Дочитывая письмо, я уже не пытаюсь мысленно увидеть Таню, полутемную ее комнату, дом возле высотки на Котельниках — да цел ли он?.. Мне уже не до того — ужас охватил меня, когда я дошел до слов «сорок лет назад». Ужас, сорок лет, целая огромная жизнь, правильно, Нина тогда была беременна Ленькой, а сейчас ему тридцать девять, ужас, прошла жизнь, мы все старые, совсем старые, а Тане все еще интересно, действительно ли красива моя жена, жизнь прошла, а на другом краю света сидит бабушка троих внучек, и ревность дергает ее душу, как дергает и ноет недолеченный зуб, и ради одной фразы, одного вопроса в приписке она посылает длинное письмо человеку, лица которого тоже, конечно, не может вспомнить, как я не могу вспомнить ее лица.

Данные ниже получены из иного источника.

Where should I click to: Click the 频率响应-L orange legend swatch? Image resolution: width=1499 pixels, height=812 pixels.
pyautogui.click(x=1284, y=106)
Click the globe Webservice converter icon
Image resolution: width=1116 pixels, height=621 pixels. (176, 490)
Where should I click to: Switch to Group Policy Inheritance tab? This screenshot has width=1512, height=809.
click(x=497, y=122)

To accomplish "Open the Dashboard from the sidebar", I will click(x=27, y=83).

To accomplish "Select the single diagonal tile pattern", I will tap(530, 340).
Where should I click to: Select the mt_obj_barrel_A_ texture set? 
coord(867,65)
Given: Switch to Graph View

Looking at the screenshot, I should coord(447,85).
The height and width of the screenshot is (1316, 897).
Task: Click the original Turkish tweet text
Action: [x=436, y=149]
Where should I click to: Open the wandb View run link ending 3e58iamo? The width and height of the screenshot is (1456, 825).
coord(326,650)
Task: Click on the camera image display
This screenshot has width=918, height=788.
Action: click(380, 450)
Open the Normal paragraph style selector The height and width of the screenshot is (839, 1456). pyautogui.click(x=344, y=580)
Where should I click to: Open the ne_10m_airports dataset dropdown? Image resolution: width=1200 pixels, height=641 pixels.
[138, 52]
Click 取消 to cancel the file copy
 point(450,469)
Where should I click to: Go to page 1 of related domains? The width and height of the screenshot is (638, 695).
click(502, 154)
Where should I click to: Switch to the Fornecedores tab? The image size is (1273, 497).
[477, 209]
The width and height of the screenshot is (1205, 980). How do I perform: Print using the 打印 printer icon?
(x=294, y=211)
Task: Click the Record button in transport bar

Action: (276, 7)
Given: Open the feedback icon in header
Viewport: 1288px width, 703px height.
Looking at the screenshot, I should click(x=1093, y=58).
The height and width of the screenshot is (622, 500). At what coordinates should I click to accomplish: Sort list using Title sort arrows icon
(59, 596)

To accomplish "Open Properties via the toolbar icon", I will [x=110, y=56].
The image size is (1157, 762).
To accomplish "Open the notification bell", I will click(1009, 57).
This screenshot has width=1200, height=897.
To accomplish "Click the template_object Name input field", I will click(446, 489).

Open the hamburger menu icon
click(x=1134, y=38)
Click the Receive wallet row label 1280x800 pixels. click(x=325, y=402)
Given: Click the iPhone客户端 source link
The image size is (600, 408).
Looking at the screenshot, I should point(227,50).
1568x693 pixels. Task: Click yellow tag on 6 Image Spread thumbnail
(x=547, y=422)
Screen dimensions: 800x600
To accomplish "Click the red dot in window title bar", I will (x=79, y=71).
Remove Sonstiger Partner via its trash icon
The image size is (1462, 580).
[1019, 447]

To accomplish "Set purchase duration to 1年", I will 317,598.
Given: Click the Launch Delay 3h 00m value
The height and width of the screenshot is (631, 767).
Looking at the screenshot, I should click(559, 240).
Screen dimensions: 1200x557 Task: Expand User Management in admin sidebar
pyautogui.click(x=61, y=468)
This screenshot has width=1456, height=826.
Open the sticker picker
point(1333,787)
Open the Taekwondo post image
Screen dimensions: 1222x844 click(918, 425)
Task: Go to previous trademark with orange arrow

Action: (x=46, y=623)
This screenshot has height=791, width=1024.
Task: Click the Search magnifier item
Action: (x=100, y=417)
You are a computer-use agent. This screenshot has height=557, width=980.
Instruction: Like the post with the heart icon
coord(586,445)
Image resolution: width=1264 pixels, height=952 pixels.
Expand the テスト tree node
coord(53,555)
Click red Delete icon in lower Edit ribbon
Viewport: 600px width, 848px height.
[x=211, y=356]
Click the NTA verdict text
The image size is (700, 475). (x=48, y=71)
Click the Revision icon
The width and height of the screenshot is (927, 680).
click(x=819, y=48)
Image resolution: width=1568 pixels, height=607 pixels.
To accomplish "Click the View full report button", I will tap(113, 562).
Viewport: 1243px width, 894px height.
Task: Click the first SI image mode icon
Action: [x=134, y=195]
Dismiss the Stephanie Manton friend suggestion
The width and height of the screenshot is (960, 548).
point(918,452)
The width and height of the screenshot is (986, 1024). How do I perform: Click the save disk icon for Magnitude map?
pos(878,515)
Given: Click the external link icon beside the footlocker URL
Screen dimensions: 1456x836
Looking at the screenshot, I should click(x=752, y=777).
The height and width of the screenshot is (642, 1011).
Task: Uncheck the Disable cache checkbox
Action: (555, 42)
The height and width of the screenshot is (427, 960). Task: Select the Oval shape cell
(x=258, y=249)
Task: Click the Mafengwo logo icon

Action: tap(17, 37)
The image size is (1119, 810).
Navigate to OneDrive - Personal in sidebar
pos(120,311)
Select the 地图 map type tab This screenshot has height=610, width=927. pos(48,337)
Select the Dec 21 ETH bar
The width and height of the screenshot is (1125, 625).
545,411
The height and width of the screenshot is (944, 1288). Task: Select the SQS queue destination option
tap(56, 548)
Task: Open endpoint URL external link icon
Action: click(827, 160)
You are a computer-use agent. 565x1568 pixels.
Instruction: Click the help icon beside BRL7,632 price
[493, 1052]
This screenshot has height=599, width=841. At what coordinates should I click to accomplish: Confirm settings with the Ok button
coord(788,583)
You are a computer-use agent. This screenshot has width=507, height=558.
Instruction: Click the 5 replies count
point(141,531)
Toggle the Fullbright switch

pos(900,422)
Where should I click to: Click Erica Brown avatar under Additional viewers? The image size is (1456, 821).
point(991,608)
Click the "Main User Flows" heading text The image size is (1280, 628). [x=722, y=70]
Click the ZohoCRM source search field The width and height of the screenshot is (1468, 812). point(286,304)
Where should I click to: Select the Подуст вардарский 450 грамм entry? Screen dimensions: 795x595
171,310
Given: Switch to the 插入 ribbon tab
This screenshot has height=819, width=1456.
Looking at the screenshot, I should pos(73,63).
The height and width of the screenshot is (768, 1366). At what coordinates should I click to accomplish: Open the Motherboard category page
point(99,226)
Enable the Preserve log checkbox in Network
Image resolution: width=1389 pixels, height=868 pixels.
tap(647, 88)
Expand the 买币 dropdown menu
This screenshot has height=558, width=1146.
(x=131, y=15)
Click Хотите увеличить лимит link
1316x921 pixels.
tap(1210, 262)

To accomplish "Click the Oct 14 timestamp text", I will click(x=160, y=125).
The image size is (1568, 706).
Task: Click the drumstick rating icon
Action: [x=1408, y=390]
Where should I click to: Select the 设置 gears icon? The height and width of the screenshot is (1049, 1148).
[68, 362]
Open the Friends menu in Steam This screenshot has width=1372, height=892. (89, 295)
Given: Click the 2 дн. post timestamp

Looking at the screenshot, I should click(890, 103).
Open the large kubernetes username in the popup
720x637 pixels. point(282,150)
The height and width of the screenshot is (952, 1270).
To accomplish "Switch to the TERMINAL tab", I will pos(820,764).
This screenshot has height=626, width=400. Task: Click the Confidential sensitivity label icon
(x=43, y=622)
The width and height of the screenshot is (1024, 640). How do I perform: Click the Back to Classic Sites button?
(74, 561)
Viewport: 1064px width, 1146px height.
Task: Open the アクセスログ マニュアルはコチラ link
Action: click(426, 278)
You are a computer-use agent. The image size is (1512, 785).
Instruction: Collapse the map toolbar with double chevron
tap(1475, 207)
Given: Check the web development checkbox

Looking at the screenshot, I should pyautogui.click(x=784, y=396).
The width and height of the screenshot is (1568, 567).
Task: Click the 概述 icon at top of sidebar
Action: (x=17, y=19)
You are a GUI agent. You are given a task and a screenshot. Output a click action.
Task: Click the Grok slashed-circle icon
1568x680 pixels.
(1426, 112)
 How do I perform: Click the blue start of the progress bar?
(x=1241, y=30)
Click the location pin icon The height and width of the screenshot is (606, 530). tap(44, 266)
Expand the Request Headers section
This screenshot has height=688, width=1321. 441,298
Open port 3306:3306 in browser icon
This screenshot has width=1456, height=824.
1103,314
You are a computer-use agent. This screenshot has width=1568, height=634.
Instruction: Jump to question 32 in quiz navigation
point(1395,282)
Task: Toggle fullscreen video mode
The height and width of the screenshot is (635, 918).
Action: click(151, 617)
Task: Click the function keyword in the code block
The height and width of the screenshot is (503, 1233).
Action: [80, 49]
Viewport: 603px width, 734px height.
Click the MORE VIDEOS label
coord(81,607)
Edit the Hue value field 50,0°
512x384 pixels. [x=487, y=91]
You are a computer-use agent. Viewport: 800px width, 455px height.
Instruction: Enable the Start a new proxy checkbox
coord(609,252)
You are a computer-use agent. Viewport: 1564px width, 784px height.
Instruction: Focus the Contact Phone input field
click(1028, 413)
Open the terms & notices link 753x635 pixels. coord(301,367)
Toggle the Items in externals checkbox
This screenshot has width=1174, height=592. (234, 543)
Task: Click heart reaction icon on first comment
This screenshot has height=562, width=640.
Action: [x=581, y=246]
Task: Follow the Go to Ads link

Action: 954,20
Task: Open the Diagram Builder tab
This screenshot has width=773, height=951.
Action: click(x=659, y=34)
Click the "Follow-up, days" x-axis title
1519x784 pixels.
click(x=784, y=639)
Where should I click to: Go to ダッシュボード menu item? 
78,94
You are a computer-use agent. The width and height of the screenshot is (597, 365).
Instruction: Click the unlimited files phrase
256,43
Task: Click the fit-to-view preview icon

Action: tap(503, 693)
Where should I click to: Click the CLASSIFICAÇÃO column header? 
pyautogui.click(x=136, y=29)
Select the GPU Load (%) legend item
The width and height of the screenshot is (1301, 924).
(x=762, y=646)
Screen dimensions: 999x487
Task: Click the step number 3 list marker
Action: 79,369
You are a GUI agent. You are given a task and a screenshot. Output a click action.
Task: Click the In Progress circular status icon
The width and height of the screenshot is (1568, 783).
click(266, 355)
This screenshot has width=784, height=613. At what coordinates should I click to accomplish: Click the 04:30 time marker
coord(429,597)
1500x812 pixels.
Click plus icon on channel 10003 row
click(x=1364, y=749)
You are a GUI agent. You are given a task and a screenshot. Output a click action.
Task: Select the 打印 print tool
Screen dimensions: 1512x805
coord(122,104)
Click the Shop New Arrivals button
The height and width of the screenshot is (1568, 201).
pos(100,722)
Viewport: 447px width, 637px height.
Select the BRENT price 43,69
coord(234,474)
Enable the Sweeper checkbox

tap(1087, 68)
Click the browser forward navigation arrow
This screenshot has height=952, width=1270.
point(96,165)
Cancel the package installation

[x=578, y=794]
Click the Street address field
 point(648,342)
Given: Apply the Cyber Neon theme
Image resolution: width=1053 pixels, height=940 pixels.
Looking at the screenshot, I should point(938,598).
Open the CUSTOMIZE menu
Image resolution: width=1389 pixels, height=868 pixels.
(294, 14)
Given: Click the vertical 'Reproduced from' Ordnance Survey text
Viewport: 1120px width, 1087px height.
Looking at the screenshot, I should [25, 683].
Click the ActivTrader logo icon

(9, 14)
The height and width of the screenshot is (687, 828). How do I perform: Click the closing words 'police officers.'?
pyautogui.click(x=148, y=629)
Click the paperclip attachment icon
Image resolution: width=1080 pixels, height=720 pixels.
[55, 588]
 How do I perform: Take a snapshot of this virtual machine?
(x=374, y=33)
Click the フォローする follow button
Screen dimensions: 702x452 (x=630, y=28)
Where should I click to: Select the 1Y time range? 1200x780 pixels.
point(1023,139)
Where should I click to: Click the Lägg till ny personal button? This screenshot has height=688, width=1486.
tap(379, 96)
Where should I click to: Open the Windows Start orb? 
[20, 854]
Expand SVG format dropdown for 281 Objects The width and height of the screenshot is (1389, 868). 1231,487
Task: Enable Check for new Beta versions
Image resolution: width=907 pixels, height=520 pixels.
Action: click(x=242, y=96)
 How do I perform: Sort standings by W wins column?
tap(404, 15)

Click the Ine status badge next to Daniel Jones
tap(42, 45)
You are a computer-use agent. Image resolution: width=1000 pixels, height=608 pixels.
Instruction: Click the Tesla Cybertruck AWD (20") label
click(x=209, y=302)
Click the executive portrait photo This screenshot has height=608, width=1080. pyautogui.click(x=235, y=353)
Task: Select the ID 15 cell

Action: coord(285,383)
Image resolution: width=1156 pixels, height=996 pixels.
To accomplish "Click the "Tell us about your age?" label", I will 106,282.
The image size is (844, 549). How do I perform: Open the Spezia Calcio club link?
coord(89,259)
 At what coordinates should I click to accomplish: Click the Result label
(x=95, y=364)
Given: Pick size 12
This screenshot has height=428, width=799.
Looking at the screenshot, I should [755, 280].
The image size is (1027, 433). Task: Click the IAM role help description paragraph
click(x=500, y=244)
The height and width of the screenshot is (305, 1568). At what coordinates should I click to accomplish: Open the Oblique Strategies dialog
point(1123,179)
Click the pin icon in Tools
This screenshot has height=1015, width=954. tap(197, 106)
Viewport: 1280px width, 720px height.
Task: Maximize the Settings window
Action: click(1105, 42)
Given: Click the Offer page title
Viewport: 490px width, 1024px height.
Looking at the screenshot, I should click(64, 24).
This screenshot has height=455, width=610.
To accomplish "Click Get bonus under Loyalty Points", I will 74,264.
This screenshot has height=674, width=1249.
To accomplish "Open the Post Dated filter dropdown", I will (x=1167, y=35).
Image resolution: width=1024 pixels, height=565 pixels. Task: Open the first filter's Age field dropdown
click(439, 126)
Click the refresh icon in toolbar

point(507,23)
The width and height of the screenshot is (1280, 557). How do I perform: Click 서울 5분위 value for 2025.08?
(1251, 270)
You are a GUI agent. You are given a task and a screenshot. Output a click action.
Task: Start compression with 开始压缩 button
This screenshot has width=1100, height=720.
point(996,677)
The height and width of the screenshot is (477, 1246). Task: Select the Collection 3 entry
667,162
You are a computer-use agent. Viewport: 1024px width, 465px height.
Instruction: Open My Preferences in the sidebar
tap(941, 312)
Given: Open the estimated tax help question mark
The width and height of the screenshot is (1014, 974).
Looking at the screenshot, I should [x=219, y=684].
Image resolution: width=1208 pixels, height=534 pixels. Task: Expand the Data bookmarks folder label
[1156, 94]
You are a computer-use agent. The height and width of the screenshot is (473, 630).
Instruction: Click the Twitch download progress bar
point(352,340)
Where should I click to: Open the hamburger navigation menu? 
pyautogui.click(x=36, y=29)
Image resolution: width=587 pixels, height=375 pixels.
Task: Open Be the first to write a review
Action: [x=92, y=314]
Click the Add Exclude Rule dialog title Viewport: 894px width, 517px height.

Стоя у окна и глядя на утрамбовывающиеся перед светофором машины внизу, я выкуриваю сигарету. Жизнь продолжается до самого ее конца, вот и страсти уже потеряли саму свою сущность, а все еще тлеют, не хотят гаснуть, как окурок, недостаточно сильно придавленный в пепельнице, и тянется вверх едкий синий дымок, и противный запах тлеющей бумаги распространяется вокруг…
Докурив, я возвращаюсь к столу, раздавливаю окурок на дне пепельницы в труху, вкладываю письмо в конверт и рву все в мельчайшие клочки, которые не удастся сложить даже Екатерине Викторовне. Я чувствую некоторую театральность поступка, но извиняю себя тем, что зрителей нет.
До трех еще остается полчаса, надо бы перекусить, но мне не хочется идти в конторский кафетерий, где для начальства выделена — в лучших отечественных традициях — отдельная комната, еду в которую подает официантка. Там наверняка сидит над пустой чашкой, уже давно покончив с кофе, наша очаровательная Верочка Алексеева, небрежно сыплет сигаретный пепел на свою роскошную юбку, болтает вроде бы о всякой чепухе с Валерой Гулькевичем или с непробиваемо молчащим Толей Петровым, вроде бы о совершенно невинных вещах, о каком-нибудь столике, который она для своей и без того изысканно шикарной, но бесконечно совершенствующейся квартиры раскопала в антикварном салоне, а на самом деле воспитывает мальчиков, внушает им правильные мысли. Придется здороваться, Верочка предложит подсесть… К черту. Лучше эти полчаса я посижу без них, спокойно. Я прошу у секретарши еще кофе, когда она ставит на стол поднос — на нем теперь, кроме печенья, тарелочка с бутербродами, мой любимый камамбер аккуратно намазан, Екатерина Викторовна хорошая секретарша — и уходит, запираю дверь, наливаю, не раздумывая и не разглядывая стремительно пустеющую бутылку, сразу полстакана соломенно-желтого «Гленливет» и с удовольствием начинаю варварский одинокий ланч.
Сегодня сердце не проваливается, не донимает меня, я даже забыл о нем.
Полчаса удовольствия, без мыслей о том, что будет.
И без мыслей о том, что было.
Не было ничего. Не было никакого письма, не было никакой Тани, не было жизни — а то, чего не было, не может кончиться, и не о чем тосковать.
Комната, где собирается совет директоров, круглая, она находится в низкой широкой башне, надстроенной над углом нашего здания. Как Рустэм и его Магомет смогли выбить разрешение архитектурных властей на это безобразие, неизвестно, но изумительный доходный дом постройки предреволюционных лет изуродован бесповоротно.